Les transformations des formes conjugales et familiales (couples mixtes,
familles recomposées, adoptives, monoparentales, homoparentales) et les avancées
scientifiques en matière de procréation interrogent les modèles normatifs
juridiques, religieux ou politiques ainsi que les représentations sociales, les pratiques
religieuses et le fonctionnement des institutions.
À travers leurs travaux au croisement du religieux, du genre, de la sexualité et
de la famille, des chercheurs en sciences sociales et humaines montrent comment
les individus, les institutions religieuses et les autres acteurs sociaux (politiques,
juridiques, médicaux, médiatiques...) agissent et interagissent.
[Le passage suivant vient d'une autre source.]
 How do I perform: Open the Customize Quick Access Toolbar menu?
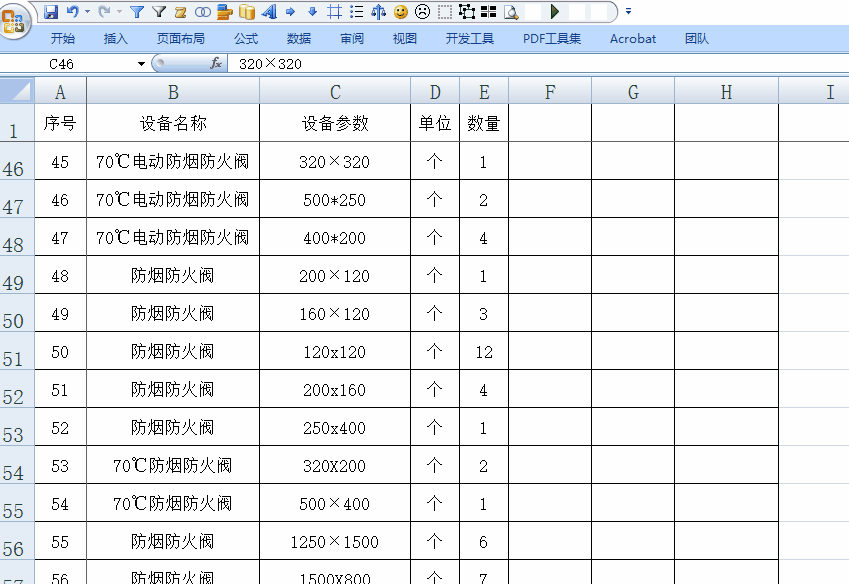627,12
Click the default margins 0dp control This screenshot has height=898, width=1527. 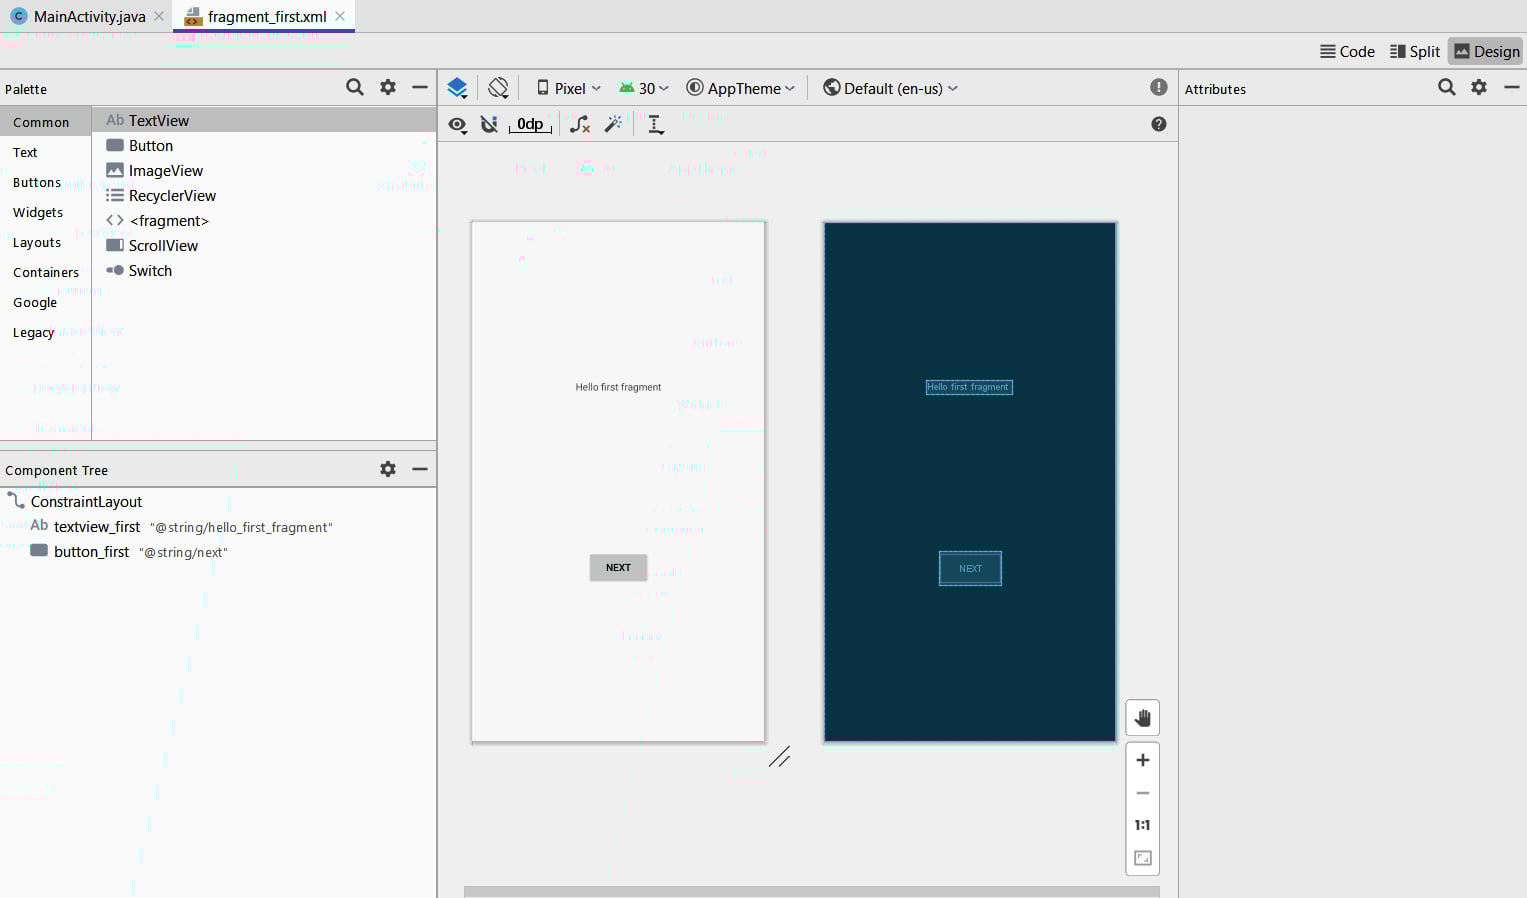pyautogui.click(x=530, y=124)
En dépit de l'évolution des idées, des pratiques et des techniques, la dissociation
entre filiation et engendrement n'est pas encore complètement entrée dans
les représentations sociales. En témoigne le statu quo sur lequel a débouché la
révision des lois de bioéthique en 2011, notamment en maintenant l'anonymat
des dons de gamètes, l'interdit du recours à la grossesse pour autrui et l'accès
à l'assistance médicale à la procréation aux seuls couples hétérosexuels.
La référence récurrente à la «nature» dans le droit, dans les pratiques et les
imaginaires collectifs, relève de la sacralisation des liens biologiques. À certains
égards, la référence au biologique et le discours religieux puisent au même
réservoir de sens. Cette dimension symbolique nous donne ici à penser.